The short-lived second singlet excited state (S₂) that is populated following Soret-band photoexcitation could not be resolved fully in our pressure dependent fs-TAS. The 3 ps optical dispersion caused by the aqueous medium in the pressure cell (Fig. 5) hampered its full deconvolution. Nevertheless, a fast decay corresponding to an S₂–S₁ internal conversion with a characteristic lifetime of 1.3 ps for ZnP and 1.2 ps for ZnP-H⋯C₆₀ was required to describe the evolution of the singlet excited state (S₁) (Fig. 6). Thus, the first resolved species following Soret-band photoexcitation corresponds to the ZnP-centered S₁ state. The corresponding fingerprints are excited-state absorption (ESA) maxima at 464, 588, 639, and 707 nm, a shoulder at 535 nm next to ground state bleaching (GSB) and stimulated emission (SE) minima at 564, 614, and 668 nm (Fig. 6b). This state follows a relaxation process towards the solvated singlet excited state (S_1,Solv.). S_1,Solv. is discernible by a slight intensification of the 464 nm ESA maximum, which goes together with a reduction of the 464 nm full-width at half maximum (FWHM) from 53 to 50 nm. In the absence of an electron-accepting C₆₀, S_1,solv. undergoes intersystem crossing (ISC) to afford the triplet excited state (T₁). The T₁ fingerprints are a shoulder at 502 nm in the visible region and a new ESA maximum at 838 nm, while the former SE minimum at 668 nm is diminished. T₁ deactivates to the ground state by means of oxygen quenching, as the pressure apparatus did not allow these experiments to be performed under deoxygenated conditions. When C₆₀ is present, an additional deactivation pathway from S₁,_Solv. is present (Fig. 6d and e).
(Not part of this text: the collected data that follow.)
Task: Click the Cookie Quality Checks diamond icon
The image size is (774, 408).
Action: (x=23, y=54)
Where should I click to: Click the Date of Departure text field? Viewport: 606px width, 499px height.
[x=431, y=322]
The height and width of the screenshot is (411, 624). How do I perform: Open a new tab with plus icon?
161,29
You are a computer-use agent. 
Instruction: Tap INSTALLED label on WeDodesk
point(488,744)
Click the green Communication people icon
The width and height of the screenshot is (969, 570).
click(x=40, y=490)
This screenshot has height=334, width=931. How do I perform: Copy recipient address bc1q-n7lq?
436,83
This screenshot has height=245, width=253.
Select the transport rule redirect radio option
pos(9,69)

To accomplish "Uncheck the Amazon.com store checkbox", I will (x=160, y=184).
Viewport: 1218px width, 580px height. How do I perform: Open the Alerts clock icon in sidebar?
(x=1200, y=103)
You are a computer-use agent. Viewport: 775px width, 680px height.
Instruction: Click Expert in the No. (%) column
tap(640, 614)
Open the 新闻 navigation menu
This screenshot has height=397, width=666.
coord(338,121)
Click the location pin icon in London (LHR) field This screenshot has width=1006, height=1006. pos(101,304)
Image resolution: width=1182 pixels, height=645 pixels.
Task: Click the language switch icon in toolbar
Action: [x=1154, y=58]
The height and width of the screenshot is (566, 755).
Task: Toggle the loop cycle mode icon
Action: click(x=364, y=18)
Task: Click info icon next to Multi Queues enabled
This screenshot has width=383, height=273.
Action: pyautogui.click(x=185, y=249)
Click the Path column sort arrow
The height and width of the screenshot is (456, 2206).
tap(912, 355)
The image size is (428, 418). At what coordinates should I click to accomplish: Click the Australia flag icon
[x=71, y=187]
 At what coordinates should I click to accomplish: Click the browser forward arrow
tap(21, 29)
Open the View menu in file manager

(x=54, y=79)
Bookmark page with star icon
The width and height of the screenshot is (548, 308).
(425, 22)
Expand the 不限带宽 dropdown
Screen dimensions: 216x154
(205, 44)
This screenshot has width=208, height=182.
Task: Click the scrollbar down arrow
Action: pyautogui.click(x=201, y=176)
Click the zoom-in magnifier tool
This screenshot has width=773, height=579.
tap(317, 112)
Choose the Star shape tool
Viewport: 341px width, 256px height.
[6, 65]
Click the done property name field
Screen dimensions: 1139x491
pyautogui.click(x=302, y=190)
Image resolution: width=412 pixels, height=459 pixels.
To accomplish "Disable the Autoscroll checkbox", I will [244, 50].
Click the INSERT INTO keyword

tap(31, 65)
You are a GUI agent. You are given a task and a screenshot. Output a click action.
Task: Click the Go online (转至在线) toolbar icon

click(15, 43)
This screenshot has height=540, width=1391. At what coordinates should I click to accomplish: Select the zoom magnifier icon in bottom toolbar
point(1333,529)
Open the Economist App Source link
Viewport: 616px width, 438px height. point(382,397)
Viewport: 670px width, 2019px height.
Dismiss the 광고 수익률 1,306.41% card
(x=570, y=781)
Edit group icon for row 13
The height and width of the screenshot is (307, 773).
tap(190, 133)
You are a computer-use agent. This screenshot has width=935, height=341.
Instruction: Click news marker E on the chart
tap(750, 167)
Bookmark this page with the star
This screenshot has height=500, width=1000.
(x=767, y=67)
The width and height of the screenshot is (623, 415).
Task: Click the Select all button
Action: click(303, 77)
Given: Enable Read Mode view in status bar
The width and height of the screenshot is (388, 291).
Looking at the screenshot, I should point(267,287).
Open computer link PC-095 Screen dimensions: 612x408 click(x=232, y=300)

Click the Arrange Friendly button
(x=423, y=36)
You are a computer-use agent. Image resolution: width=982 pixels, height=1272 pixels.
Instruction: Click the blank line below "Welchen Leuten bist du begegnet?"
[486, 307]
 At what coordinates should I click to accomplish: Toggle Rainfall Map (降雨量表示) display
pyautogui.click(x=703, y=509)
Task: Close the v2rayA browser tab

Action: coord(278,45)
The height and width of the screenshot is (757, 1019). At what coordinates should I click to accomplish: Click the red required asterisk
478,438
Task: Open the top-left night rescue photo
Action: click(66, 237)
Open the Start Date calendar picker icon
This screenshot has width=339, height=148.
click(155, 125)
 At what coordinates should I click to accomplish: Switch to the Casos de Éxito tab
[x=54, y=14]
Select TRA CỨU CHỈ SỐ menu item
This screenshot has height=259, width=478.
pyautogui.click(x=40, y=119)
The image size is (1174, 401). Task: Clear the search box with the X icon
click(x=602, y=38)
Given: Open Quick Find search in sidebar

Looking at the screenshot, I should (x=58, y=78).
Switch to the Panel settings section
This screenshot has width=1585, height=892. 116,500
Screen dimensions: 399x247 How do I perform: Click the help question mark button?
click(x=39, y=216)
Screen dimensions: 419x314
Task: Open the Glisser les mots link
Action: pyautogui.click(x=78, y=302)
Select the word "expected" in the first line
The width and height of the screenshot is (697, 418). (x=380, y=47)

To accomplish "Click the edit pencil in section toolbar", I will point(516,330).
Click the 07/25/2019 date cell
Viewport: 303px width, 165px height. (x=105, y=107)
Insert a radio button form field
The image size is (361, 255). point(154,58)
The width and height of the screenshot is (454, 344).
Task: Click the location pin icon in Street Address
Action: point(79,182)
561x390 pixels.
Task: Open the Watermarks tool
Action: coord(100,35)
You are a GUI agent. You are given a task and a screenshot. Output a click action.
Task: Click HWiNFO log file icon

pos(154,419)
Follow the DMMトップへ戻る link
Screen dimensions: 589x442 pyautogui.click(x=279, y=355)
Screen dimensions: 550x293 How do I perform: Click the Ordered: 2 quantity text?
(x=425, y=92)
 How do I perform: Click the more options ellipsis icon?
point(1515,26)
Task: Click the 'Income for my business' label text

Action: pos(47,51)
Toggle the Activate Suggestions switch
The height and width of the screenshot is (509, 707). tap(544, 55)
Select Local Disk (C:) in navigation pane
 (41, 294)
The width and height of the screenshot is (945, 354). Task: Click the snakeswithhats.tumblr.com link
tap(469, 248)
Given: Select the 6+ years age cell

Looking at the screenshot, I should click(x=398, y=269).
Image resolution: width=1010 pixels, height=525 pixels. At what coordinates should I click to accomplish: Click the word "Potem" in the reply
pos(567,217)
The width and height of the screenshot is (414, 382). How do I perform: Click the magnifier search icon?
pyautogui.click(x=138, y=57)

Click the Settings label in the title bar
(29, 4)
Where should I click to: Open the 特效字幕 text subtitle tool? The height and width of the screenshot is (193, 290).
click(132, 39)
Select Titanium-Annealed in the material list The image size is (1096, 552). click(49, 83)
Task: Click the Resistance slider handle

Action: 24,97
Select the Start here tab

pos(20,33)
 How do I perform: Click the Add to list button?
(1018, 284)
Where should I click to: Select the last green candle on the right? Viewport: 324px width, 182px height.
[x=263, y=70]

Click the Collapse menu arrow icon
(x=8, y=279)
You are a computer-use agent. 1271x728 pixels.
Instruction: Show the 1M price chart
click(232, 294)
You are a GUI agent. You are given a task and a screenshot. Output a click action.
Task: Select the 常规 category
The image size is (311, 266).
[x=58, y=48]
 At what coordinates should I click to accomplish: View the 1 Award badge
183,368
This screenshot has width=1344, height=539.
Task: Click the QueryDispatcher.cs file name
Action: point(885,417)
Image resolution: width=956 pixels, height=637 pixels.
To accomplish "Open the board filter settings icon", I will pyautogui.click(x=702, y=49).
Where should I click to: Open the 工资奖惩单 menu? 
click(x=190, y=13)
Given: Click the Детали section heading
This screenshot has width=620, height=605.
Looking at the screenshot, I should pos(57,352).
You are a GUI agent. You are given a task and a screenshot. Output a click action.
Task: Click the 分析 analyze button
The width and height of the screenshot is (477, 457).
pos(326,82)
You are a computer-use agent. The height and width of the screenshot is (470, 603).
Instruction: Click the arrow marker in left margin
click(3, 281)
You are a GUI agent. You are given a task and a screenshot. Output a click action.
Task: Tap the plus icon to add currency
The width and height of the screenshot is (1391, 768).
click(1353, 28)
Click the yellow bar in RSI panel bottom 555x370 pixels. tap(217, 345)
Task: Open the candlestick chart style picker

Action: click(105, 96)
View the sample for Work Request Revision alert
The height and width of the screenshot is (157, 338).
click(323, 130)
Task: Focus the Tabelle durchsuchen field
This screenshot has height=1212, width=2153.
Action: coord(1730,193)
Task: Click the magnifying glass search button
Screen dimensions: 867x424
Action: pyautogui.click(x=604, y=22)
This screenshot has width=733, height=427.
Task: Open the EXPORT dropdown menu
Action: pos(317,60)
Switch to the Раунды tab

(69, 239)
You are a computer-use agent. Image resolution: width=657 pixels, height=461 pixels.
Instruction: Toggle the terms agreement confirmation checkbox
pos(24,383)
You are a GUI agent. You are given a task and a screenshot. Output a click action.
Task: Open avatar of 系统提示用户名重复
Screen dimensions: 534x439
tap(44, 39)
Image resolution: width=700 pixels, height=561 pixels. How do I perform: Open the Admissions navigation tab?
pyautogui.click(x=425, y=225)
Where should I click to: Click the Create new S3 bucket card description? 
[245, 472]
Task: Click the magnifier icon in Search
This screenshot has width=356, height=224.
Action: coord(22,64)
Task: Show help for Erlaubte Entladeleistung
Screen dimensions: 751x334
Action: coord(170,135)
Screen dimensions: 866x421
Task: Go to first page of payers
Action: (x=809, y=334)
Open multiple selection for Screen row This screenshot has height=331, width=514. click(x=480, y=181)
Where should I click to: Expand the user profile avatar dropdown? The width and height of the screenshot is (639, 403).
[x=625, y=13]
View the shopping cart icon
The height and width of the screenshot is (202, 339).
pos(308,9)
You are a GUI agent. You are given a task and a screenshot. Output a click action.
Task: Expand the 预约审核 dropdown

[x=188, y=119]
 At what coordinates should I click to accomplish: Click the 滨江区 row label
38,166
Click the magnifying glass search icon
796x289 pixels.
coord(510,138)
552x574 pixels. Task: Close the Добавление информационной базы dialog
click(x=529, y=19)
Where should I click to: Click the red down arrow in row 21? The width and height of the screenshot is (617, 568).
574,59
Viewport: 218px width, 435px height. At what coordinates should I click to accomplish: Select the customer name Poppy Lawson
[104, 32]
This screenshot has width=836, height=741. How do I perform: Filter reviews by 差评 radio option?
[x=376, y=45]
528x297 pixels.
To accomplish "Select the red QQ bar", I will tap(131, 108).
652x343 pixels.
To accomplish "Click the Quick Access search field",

It competes with ISC and is identified as charge-separation that affords a charge-separated state (CSS): formation of the radical ion pair state (ZnP)˙⁺⋯H⋯(C₆₀)˙⁻. CSS is followed through the characteristic ESA of (ZnP)˙⁺ at 415 nm,⁵⁷ while formation of C₆₀˙^– at 1050 nm is hampered by the optical absorption of water that was used as pressure medium in the pressure cell with the 6 cm optical path length.^14,49

Both the lifetimes at 5 MPa and the activation volumes of the corresponding transitions are summarized in Table 2. The S₁ lifetime is 3.8 ps, while for ZnP-H⋯C₆₀ we observed a longer time of 7.3 ps. At this point, we are unable to explain the significantly longer lifetime of S₁. S_1,Solv features reveal comparable lifetimes of 1.80 ns in ZnP and 1.67 ns in ZnP-H⋯C₆₀. The same applies for the subsequently formed T₁, which decays with 1.61 µs or 1.82 µs, respectively. The S_1,Solv state lifetime, which reflects the charge-separation to generate (ZnP)˙⁺⋯H⋯(C₆₀)˙⁻, is much shorter with 634 ps. The lifetime of CSS is 25.1 ns, during which the singlet ground state (S₀) is recovered by means of charge-recombination.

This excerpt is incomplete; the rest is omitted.